Data for this task:
<<<<

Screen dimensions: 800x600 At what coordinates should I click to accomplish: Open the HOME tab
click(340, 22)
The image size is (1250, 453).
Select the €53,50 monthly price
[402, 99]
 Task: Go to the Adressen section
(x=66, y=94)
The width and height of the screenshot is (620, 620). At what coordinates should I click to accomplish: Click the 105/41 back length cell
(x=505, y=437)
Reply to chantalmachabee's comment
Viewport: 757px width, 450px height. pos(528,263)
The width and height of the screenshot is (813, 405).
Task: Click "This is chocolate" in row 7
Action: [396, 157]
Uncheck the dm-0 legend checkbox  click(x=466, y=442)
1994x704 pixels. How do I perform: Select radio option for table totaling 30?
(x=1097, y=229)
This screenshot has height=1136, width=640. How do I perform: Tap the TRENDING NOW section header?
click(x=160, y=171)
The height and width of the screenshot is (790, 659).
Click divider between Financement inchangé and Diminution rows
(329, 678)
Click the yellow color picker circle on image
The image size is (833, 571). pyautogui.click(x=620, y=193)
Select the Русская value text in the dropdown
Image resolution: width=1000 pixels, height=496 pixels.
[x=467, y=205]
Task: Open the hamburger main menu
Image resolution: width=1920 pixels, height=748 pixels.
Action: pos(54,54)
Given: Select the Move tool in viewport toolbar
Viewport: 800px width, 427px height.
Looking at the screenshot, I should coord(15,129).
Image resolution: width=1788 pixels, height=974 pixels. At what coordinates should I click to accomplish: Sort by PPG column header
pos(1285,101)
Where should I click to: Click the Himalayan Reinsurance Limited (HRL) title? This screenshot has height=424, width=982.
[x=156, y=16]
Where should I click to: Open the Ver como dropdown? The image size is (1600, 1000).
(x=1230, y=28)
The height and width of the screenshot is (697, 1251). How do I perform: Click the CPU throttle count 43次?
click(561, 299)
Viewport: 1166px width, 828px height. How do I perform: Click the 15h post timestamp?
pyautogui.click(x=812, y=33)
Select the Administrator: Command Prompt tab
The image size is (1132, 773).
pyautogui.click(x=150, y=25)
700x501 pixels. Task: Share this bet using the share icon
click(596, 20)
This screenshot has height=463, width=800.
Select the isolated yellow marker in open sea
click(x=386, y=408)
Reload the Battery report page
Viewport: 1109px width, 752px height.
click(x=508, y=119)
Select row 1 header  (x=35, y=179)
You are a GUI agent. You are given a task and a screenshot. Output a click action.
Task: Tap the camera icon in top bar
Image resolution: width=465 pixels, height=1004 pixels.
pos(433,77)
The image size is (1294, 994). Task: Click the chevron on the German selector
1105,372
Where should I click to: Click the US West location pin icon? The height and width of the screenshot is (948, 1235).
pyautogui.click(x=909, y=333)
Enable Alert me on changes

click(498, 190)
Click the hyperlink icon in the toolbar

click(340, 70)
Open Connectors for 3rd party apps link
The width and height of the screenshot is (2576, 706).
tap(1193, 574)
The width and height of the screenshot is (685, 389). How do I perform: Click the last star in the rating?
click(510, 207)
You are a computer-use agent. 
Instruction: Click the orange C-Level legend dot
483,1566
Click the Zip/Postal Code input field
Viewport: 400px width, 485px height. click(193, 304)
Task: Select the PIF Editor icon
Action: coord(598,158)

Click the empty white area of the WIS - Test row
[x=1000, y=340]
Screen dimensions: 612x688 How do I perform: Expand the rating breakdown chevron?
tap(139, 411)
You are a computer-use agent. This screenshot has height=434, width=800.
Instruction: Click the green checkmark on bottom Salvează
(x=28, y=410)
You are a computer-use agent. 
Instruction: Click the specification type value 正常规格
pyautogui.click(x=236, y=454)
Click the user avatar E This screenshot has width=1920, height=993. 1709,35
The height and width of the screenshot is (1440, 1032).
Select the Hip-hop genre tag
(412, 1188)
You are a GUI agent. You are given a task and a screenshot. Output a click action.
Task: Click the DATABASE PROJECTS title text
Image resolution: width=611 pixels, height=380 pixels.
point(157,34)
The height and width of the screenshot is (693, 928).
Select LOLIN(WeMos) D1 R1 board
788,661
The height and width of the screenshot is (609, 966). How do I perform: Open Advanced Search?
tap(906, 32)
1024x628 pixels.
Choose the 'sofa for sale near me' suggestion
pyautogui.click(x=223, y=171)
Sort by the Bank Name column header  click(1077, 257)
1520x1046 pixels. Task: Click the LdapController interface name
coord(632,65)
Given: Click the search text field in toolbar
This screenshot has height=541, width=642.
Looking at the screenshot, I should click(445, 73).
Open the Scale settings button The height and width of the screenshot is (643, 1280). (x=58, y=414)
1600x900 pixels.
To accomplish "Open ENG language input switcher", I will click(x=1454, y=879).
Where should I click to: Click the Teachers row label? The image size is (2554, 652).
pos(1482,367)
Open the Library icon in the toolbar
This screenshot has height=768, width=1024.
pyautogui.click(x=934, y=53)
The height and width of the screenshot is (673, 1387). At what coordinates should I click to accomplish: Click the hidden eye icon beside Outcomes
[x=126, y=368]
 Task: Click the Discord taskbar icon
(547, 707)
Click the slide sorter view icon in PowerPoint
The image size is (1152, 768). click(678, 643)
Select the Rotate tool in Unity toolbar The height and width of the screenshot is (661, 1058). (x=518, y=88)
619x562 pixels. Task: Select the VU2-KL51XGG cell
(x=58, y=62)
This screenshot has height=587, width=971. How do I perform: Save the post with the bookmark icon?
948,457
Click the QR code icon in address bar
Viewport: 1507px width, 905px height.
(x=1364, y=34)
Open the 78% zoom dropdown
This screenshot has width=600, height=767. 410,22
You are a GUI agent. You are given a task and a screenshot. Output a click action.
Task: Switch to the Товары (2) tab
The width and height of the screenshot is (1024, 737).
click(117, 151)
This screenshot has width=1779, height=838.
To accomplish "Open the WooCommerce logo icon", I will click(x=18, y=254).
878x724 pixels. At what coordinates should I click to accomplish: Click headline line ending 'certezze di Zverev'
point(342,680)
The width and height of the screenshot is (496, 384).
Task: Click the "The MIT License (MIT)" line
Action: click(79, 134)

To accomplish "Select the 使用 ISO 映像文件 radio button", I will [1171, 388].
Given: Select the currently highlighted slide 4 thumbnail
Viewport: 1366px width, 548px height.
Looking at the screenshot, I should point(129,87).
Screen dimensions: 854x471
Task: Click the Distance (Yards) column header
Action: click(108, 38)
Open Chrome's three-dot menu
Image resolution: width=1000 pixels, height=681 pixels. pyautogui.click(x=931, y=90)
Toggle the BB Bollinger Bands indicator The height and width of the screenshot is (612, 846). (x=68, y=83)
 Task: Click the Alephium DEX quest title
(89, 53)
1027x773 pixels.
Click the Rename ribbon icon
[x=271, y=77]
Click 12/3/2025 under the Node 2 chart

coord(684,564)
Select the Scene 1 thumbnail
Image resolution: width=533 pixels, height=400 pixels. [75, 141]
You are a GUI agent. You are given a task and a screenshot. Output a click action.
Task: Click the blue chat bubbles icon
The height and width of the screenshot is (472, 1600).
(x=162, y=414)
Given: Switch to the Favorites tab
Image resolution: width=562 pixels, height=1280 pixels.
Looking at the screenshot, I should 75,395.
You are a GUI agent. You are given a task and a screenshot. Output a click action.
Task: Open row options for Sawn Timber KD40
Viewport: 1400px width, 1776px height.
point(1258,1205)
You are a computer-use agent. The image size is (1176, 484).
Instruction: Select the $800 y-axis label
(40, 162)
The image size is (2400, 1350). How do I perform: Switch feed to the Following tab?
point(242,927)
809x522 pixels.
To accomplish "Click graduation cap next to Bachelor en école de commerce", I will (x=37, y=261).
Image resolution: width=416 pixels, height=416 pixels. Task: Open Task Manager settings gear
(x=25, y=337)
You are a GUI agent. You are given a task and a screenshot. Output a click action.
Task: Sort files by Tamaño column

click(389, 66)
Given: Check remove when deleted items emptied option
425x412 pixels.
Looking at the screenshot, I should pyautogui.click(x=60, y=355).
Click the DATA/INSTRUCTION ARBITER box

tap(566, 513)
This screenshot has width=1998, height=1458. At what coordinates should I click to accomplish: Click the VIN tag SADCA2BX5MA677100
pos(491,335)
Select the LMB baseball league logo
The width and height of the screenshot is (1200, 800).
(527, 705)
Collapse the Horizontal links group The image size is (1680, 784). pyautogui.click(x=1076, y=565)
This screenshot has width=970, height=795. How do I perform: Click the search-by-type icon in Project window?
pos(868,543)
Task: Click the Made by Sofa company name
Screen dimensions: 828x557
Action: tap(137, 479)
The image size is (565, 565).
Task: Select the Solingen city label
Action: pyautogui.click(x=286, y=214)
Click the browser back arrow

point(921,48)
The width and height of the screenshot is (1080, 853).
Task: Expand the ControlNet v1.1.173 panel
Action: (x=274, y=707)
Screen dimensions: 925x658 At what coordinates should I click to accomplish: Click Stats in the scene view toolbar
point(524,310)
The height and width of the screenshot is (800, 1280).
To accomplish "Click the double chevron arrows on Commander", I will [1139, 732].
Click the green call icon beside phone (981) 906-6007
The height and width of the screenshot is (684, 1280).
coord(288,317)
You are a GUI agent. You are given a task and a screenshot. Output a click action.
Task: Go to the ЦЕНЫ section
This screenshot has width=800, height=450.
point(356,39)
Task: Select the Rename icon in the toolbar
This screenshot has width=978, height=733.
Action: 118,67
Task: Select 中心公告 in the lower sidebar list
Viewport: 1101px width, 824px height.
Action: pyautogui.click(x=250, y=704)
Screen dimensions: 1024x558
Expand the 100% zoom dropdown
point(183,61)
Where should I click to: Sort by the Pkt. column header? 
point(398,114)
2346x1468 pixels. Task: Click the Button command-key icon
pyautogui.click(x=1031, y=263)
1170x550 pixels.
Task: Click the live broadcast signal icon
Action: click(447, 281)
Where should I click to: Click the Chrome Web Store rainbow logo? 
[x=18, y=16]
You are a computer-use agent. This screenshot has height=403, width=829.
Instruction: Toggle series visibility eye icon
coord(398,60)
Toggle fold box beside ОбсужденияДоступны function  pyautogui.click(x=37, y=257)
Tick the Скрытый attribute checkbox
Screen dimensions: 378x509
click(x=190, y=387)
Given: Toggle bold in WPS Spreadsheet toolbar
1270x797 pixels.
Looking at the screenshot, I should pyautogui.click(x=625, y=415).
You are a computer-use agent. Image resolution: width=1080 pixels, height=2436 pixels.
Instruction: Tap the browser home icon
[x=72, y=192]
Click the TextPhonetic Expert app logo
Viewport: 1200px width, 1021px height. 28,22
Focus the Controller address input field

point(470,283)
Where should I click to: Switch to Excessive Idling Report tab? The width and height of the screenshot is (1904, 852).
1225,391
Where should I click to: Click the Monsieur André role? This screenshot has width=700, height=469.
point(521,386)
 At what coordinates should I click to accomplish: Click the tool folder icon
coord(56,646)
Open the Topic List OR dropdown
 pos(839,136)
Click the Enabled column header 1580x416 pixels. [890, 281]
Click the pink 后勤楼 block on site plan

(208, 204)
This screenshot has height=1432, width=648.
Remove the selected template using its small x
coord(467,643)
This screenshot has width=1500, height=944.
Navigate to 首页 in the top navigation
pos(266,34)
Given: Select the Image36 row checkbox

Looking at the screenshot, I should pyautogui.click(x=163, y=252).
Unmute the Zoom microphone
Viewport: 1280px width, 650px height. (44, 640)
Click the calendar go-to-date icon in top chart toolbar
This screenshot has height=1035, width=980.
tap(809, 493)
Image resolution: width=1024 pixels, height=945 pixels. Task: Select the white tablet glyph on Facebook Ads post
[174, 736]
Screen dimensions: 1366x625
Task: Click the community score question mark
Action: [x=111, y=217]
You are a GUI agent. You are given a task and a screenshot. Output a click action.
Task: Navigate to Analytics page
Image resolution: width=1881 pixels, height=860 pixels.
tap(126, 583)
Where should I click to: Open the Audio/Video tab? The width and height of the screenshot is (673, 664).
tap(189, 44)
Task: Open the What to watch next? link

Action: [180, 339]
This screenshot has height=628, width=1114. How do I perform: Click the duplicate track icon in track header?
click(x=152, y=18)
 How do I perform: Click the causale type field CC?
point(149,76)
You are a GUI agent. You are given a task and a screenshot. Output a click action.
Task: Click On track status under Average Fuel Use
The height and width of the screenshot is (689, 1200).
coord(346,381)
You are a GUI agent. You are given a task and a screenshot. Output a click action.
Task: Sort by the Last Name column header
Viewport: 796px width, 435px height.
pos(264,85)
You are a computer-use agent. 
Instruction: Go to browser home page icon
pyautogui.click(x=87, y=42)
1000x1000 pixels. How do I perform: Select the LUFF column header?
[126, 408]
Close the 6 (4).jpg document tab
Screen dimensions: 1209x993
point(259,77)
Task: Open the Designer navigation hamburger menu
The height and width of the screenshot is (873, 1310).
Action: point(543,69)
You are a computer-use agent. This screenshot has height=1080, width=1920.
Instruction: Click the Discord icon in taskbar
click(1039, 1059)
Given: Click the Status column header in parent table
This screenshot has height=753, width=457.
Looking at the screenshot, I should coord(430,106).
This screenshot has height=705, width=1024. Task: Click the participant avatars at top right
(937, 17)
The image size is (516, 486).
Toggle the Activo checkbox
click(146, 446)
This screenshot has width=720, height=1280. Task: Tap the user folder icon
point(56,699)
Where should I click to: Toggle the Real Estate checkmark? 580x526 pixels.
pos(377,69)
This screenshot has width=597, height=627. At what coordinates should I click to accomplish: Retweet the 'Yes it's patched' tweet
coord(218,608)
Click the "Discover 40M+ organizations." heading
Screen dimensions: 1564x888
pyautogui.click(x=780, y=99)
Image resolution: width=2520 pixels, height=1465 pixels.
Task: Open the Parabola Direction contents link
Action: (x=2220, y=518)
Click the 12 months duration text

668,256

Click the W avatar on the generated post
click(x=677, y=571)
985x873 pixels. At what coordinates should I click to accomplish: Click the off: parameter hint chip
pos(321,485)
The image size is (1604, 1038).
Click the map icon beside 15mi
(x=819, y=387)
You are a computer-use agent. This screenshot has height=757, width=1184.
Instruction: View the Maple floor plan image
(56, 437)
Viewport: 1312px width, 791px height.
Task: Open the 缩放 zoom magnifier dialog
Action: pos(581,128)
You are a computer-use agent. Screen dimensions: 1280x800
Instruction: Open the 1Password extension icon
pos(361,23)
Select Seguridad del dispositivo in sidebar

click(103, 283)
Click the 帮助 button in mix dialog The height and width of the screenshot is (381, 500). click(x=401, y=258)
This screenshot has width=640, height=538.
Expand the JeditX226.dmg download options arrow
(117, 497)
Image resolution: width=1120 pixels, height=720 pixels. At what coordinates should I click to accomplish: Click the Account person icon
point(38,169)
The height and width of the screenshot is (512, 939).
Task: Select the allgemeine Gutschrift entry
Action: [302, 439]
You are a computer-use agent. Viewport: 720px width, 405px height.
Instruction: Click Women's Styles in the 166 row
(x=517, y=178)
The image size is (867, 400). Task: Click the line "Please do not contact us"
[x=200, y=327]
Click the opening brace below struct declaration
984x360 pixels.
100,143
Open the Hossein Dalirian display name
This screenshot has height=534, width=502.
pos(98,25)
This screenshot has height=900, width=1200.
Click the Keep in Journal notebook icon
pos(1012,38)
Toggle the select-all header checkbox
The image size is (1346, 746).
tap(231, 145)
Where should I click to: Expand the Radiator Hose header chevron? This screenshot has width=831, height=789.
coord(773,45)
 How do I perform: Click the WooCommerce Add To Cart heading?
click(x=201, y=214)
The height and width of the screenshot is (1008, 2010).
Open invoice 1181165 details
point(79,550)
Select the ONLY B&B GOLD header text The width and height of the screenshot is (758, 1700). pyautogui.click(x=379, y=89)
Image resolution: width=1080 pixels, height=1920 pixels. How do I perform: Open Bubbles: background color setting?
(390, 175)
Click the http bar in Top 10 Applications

>>>>

What this task involves: Copy out each line of the data that holds the string "computer".

Written reply:
You are a computer-use agent. 
You are a computer-use agent. This screenshot has height=434, width=800.
You are a computer-use agent. 
You are a computer-use agent. The image size is (1176, 484).
You are a computer-use agent. This screenshot has height=403, width=829.
You are a computer-use agent. Image resolution: width=1080 pixels, height=2436 pixels.
You are a computer-use agent. 
You are a computer-use agent. This screenshot has height=1080, width=1920.
You are a computer-use agent. This screenshot has height=757, width=1184.
You are a computer-use agent. Screen dimensions: 1280x800
You are a computer-use agent. Viewport: 720px width, 405px height.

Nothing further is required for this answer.